Blanceng gajah menjadi salah satu tanaman favorit sejarawan JJ Rizal. Dia tekun memperhatikan tumbuhan yang habitat aslinya di tengah hutan itu. Namun, dia selalu berhati-hati ketika berinteraksi dengan tanaman tersebut karena getahnya sangat berbahaya untuk kulit manusia.
BLANCENG gajah menghiasai rumah JJ Rizal yang asri di Beji, Kota Depok. Tanaman itu sangat mencolok karena ukurannya cukup besar. Setiap tamu yang datang dipersilakan duduk di atas kursi dan meja kayu sembari melihat dan menikmati keindahan blanceng gajah.
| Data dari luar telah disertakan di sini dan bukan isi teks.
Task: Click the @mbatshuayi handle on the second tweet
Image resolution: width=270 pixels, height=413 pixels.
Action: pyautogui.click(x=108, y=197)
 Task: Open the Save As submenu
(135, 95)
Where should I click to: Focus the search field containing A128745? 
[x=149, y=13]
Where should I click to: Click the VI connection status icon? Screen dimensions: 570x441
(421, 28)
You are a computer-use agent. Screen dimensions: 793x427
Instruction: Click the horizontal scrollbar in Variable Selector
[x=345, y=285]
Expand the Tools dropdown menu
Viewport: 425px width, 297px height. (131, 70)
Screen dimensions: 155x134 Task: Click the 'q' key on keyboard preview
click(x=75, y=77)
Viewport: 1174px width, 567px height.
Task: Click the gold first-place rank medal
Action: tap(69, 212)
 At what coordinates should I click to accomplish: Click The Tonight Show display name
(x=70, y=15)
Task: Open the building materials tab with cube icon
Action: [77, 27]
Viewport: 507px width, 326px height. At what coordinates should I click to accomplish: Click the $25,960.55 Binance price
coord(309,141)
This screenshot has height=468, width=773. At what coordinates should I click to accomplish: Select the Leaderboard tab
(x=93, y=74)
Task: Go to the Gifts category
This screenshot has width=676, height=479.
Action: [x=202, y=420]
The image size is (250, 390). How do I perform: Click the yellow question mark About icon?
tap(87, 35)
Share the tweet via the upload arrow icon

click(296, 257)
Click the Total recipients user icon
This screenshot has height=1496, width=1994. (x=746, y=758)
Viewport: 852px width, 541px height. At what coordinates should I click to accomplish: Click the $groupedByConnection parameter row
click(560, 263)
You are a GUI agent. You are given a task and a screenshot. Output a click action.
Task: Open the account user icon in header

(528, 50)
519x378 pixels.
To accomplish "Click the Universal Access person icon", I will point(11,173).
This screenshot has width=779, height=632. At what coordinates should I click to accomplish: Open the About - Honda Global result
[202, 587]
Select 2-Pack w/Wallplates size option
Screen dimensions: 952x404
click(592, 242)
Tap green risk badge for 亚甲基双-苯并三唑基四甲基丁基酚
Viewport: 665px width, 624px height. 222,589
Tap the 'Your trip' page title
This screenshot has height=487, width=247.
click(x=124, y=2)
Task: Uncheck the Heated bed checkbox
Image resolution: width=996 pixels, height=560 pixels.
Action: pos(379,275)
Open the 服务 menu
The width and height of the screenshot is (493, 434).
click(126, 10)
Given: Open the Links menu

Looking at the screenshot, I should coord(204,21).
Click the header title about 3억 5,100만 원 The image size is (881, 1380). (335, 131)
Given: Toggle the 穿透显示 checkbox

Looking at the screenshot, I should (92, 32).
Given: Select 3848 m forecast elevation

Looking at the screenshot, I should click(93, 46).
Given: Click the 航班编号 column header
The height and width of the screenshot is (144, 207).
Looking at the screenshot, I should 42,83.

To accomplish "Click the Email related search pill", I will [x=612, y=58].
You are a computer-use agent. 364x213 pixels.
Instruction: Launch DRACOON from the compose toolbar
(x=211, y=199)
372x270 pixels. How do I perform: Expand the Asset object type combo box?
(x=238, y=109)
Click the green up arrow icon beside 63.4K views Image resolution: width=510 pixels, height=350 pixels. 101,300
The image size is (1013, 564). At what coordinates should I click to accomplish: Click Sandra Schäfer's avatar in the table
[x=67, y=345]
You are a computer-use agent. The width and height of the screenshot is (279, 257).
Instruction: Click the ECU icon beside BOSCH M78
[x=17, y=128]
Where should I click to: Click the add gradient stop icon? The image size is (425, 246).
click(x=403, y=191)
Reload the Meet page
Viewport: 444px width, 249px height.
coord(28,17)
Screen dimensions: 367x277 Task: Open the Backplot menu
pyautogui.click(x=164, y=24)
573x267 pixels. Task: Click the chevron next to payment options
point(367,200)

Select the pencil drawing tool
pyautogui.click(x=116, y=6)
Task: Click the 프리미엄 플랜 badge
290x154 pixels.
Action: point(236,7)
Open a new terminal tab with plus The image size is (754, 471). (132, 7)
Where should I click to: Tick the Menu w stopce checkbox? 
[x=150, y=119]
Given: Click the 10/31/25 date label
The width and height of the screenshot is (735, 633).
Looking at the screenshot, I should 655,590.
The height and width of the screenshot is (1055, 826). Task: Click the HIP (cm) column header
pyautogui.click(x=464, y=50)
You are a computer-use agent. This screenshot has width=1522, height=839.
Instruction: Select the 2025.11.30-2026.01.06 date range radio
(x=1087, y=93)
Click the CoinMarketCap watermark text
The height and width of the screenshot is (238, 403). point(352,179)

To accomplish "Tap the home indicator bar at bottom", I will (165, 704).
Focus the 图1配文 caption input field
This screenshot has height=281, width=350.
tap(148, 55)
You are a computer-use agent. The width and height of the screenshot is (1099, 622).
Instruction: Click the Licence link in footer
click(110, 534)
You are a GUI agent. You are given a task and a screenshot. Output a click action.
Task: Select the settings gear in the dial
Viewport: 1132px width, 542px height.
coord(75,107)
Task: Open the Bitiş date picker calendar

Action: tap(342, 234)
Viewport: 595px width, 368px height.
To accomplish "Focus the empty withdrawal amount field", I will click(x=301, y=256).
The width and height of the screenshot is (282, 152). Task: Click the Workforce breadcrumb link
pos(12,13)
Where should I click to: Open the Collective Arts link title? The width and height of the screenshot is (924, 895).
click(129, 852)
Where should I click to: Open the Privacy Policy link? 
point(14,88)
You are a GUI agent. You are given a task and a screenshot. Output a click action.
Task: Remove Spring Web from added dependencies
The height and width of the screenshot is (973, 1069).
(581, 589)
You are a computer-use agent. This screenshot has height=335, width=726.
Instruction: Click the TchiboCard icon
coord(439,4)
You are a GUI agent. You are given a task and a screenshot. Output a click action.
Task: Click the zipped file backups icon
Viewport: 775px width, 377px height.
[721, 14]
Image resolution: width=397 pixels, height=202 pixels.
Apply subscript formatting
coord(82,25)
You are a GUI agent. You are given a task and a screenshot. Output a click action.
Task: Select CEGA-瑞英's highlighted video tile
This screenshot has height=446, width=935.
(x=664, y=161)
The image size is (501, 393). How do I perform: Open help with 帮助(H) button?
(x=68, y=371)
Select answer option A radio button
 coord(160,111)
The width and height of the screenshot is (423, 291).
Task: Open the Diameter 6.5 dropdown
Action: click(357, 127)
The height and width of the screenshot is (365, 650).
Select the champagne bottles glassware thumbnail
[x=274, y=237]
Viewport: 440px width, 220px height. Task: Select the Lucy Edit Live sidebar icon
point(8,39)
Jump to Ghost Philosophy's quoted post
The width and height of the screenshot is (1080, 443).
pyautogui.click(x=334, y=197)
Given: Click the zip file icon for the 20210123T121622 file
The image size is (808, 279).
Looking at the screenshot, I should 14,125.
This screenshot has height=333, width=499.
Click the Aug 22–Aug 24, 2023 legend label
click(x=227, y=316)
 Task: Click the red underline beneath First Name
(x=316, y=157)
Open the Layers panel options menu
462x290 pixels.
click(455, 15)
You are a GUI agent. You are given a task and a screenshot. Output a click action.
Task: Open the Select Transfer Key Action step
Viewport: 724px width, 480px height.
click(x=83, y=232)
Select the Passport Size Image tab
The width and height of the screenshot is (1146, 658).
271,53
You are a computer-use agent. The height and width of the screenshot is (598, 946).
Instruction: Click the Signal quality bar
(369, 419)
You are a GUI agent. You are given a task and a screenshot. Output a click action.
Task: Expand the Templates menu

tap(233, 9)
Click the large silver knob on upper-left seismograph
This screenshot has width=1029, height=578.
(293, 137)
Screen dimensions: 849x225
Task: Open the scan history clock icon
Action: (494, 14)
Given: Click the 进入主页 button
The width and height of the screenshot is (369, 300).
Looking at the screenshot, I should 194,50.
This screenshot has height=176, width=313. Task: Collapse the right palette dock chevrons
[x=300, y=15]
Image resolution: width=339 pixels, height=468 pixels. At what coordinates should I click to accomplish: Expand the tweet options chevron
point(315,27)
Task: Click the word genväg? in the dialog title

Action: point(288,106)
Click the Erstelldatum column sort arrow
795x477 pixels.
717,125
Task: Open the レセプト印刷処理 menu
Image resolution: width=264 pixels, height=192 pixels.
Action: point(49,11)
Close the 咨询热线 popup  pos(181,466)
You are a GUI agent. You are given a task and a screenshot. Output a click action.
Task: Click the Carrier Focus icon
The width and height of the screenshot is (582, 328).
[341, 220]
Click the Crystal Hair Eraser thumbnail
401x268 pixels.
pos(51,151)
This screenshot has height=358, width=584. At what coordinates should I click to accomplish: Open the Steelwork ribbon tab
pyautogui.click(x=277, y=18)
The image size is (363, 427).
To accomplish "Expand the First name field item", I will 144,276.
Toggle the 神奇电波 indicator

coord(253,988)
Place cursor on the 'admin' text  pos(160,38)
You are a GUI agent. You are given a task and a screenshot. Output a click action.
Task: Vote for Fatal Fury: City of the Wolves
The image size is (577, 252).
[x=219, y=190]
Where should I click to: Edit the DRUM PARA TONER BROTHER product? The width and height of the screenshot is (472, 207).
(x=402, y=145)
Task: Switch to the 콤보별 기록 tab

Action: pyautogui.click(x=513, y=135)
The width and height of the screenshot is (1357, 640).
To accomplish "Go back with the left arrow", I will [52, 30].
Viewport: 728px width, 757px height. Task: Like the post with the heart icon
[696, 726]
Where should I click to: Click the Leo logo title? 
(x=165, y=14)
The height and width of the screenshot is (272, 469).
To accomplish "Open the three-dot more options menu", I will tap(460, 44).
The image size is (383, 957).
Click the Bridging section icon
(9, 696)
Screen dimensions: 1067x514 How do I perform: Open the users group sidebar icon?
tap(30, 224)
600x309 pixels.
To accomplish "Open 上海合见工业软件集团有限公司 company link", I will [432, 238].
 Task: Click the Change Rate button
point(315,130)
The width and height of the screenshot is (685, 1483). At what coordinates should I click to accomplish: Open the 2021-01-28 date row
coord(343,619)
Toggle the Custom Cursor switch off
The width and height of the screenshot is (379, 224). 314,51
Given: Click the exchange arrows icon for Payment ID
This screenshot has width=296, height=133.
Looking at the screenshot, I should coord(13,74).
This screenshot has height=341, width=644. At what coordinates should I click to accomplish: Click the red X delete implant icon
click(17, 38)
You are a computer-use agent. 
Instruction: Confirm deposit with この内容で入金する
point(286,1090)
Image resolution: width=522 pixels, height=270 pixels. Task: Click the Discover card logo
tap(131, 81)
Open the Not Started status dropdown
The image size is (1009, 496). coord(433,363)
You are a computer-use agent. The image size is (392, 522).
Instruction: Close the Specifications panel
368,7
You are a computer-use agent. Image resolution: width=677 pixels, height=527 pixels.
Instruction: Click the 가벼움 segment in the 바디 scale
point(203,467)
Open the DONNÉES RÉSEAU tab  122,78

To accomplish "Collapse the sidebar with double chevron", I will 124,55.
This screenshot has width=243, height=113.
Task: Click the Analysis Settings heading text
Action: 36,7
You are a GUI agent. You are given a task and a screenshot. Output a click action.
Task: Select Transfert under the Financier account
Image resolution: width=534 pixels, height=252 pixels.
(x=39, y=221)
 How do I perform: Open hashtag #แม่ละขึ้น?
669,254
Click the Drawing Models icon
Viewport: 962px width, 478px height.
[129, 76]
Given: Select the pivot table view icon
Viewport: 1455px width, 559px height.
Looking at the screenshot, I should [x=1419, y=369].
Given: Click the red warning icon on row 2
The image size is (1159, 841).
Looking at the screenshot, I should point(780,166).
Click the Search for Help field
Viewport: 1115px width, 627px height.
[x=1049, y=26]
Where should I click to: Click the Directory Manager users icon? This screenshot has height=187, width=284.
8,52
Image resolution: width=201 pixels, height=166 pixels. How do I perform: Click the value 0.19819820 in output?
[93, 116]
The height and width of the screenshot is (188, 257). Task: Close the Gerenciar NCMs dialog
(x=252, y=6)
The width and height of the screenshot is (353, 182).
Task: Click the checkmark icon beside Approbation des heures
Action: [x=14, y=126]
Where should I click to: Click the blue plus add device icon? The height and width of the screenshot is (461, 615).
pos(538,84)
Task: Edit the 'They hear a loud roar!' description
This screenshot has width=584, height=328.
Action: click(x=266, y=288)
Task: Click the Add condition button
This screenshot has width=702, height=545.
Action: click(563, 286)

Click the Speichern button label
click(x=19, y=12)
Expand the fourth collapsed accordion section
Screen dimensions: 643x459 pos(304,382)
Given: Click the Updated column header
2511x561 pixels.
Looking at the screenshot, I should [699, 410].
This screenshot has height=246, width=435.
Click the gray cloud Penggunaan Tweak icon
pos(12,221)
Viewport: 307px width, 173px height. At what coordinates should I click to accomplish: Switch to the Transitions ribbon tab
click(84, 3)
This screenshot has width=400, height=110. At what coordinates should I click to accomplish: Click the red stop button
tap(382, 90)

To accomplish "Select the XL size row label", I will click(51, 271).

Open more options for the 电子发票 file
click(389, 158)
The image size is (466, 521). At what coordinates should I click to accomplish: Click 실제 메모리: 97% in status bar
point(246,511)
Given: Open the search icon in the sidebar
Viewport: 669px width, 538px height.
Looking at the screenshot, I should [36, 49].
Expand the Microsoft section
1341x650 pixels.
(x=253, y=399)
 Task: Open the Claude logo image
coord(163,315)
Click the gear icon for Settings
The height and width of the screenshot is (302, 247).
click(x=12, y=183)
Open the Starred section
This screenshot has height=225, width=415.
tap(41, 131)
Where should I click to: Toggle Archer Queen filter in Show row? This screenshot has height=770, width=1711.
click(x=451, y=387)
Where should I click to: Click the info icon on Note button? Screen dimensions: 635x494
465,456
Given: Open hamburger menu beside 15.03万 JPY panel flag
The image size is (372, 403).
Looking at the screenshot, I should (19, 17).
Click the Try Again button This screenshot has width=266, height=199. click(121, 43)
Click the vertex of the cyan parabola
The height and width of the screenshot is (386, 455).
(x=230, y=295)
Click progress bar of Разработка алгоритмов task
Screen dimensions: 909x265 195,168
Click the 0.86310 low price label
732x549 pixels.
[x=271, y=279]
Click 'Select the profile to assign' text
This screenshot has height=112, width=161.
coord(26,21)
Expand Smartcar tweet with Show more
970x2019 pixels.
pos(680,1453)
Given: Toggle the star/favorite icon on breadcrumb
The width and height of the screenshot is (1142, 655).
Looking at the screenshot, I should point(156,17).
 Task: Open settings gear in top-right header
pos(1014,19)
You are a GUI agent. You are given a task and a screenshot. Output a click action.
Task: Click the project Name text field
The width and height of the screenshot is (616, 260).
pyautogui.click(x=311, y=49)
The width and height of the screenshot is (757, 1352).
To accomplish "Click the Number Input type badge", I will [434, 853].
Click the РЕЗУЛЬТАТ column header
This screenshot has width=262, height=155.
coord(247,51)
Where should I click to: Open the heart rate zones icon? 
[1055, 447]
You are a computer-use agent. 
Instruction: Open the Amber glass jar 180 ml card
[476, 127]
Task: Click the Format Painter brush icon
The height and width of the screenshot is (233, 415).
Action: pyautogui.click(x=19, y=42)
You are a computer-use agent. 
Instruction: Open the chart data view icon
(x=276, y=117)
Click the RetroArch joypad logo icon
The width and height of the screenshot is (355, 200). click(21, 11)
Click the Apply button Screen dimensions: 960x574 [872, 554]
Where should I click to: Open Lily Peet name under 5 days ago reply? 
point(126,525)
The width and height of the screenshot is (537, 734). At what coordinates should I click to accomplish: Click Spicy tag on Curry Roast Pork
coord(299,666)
Ada sekitar enam blanceng gajah dewasa yang menghijaukan rumah tersebut. Tiga blanceng tumbuh di teras rumah dan tiga lainnya tumbuh subur di taman yang berada di samping rumah. Semua blanceng tumbuh di atas pot besar berbahan tanah liat. Pada beberapa blanceng yang menjulang tinggi, bagian batangnya diikat dengan tali rafia dan dikaitkan dengan tiang kayu atau dinding rumah.
Hal itu dilakukan agar tanaman yang mempunyai nama ilmiah dieffenbachia tersebut berdiri tegak, tidak doyong, dan tetap rapi. ’’Yang paling tinggi sekitar 6 meter,” terang JJ Rizal ketika menunjukkan tanaman kebanggaannya itu.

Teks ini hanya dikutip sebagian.